Shell
★★
MA. 101 minutes

The beauty business is proving a boon to body horror fans. Vanity may not be one of the seven deadly sins, but perpetrators have had a punishing time on screen lately.

Kate Hudson and Elisabeth Moss in Shell.

Kate Hudson and Elisabeth Moss in Shell.Credit:

Max Minghella’s Shell is the latest addition to the genre. At last year’s Toronto Film Festival, it was upstaged by the macabre Demi Moore hit The Substance, but it does have its moments. As he demonstrates in the film’s blood-soaked opening scene, Minghella knows how to make the flesh creep, but his adolescent taste in humour takes away a lot of the pain.

Samantha Lake (Elisabeth Moss) is an actress desperately trying to invigorate a career that stalled after the end of the television series which briefly made her famous.

Her agents are still dispensing fulsomely insincere platitudes about her prospects, but after she fails her latest audition, they abandon subtlety to suggest a little rejuvenation.

As a result, she arrives at the Shell clinic, which bases its anti-ageing treatments on the notion that crustaceans and other sea creatures never get old. The clinic’s methods of applying this theory remain mysterious, but proof of their efficiency can be seen in the flawless figure of the company’s chief, Zoe Shannon (Kate Hudson), who claims to be 68.

Minghella has enthusiastically embraced the absurdity of this scenario, opting for a high camp world, full of shiny surfaces, glib conversations and cartoon characters cultivating their connections.

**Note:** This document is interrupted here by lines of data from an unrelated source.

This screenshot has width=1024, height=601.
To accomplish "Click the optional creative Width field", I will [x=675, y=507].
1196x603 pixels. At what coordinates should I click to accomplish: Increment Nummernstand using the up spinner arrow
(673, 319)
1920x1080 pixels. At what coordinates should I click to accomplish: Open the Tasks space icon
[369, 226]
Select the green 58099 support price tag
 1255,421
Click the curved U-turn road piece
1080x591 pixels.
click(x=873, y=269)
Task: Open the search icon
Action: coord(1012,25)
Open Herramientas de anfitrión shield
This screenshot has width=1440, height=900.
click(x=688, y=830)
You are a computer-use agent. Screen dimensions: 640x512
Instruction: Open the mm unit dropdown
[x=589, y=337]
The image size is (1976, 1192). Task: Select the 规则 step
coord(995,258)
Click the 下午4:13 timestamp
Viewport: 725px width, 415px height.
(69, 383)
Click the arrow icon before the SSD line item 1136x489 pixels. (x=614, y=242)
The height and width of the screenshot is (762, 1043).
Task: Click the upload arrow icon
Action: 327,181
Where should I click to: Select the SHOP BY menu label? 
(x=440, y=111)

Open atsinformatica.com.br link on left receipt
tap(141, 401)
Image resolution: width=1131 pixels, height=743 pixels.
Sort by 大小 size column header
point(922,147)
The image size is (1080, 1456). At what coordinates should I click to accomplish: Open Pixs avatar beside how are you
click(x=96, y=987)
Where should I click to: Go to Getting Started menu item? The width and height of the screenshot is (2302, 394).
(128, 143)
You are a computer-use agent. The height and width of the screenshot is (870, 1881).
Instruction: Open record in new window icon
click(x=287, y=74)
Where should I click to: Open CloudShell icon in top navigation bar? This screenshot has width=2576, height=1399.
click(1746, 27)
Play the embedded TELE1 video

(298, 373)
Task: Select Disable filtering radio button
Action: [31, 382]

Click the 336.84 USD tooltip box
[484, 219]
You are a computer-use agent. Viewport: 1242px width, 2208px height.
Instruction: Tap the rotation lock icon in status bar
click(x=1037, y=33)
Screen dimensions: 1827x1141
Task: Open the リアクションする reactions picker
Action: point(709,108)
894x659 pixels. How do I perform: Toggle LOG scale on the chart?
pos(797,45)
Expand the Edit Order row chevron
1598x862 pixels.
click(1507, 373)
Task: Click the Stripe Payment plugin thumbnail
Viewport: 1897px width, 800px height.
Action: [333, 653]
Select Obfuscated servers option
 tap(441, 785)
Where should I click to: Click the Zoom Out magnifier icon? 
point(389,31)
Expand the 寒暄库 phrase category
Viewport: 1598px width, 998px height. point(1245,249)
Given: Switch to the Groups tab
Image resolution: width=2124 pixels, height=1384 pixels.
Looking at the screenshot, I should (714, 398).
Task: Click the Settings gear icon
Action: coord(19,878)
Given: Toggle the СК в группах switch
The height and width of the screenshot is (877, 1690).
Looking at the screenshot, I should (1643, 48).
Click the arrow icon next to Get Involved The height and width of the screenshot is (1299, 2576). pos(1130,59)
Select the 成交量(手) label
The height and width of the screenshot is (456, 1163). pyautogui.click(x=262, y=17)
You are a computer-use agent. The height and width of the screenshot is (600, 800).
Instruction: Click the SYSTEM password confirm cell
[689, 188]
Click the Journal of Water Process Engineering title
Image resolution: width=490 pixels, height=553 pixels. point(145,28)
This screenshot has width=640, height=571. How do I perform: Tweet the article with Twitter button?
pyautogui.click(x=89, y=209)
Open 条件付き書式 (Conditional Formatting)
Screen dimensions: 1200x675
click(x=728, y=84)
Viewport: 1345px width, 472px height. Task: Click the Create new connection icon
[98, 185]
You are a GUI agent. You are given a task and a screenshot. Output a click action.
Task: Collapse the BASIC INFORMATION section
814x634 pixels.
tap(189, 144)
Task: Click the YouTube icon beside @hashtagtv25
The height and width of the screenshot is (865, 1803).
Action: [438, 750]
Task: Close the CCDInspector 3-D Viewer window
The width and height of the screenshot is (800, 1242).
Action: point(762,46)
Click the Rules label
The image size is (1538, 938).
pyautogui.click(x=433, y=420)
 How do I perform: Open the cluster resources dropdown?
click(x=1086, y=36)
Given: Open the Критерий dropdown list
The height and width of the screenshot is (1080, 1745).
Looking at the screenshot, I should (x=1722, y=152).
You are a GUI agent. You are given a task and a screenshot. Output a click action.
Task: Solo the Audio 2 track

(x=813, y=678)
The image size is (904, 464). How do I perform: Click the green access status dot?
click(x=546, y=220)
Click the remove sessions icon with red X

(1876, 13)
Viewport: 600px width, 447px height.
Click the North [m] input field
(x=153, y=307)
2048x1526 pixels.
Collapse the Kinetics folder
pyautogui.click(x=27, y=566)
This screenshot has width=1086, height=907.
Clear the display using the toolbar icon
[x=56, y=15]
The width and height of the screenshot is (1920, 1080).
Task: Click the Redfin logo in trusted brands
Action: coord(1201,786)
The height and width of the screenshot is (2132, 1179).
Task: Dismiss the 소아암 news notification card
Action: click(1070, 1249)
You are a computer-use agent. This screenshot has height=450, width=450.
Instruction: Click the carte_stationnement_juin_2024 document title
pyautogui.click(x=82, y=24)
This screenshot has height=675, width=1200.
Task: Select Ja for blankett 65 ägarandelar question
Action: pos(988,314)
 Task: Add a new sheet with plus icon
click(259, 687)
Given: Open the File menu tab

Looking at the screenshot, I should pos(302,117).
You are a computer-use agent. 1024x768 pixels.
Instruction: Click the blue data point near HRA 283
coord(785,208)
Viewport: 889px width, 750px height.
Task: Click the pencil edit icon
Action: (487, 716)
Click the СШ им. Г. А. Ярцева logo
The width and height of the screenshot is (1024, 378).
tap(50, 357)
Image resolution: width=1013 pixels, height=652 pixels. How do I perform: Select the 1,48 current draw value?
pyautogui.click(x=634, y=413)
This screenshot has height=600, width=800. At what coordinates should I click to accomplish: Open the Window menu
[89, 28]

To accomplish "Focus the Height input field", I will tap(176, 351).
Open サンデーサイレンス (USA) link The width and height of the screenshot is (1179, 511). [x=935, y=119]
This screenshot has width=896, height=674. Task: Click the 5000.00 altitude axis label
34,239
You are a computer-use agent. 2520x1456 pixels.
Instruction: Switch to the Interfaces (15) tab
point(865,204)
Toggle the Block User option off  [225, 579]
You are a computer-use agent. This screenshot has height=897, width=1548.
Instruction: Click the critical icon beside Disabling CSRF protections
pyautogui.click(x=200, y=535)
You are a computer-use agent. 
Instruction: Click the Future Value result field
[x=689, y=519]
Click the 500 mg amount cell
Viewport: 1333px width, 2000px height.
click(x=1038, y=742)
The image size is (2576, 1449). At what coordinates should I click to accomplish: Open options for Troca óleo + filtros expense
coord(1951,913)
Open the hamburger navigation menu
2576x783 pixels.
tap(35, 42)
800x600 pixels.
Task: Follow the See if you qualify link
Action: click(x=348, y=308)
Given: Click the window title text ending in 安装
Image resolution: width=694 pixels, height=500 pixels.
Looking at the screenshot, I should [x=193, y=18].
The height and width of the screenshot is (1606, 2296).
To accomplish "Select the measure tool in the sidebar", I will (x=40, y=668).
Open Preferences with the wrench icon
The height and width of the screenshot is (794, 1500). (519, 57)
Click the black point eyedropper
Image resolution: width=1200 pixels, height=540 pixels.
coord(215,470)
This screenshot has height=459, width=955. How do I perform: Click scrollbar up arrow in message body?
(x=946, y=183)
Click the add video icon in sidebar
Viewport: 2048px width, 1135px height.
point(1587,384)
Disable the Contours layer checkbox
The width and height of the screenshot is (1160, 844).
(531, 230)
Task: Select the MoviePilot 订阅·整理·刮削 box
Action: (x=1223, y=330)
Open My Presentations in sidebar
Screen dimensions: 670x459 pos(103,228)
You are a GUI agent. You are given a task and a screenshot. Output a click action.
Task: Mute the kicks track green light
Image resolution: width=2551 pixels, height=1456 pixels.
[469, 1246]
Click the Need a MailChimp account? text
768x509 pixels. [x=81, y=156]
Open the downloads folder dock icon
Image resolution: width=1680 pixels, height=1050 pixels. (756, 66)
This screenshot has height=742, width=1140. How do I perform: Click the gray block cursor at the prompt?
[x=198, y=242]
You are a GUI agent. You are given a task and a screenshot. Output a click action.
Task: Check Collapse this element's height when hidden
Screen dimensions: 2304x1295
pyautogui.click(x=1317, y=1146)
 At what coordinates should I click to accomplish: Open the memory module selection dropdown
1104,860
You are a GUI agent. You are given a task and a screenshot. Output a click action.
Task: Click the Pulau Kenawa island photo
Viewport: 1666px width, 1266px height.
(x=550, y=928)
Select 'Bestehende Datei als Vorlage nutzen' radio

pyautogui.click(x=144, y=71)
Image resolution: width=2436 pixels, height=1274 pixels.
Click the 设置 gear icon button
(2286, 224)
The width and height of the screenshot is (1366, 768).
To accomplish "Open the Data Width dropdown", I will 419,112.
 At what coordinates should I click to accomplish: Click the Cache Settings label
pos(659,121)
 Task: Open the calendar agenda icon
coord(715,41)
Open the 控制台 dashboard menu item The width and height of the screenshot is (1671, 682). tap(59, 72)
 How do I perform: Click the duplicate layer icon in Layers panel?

Hudson plays the bitch goddess while Moss sportingly tackles the role of ugly duckling. She slouches through the early scenes wearing a dun-coloured parka and a wounded expression, being patronised by everyone she meets until Zoe takes her up, promising to restore her confidence and reveal the glamorous being they both know to be hiding somewhere under the hoodie.

Predictably enough, Samantha’s first treatment at Shell is a great success and her career gets a boost when she is given a part in a film. Then comes the appearance of a mole on her neck, and by the time she gets to a mirror, disaster is well on its way.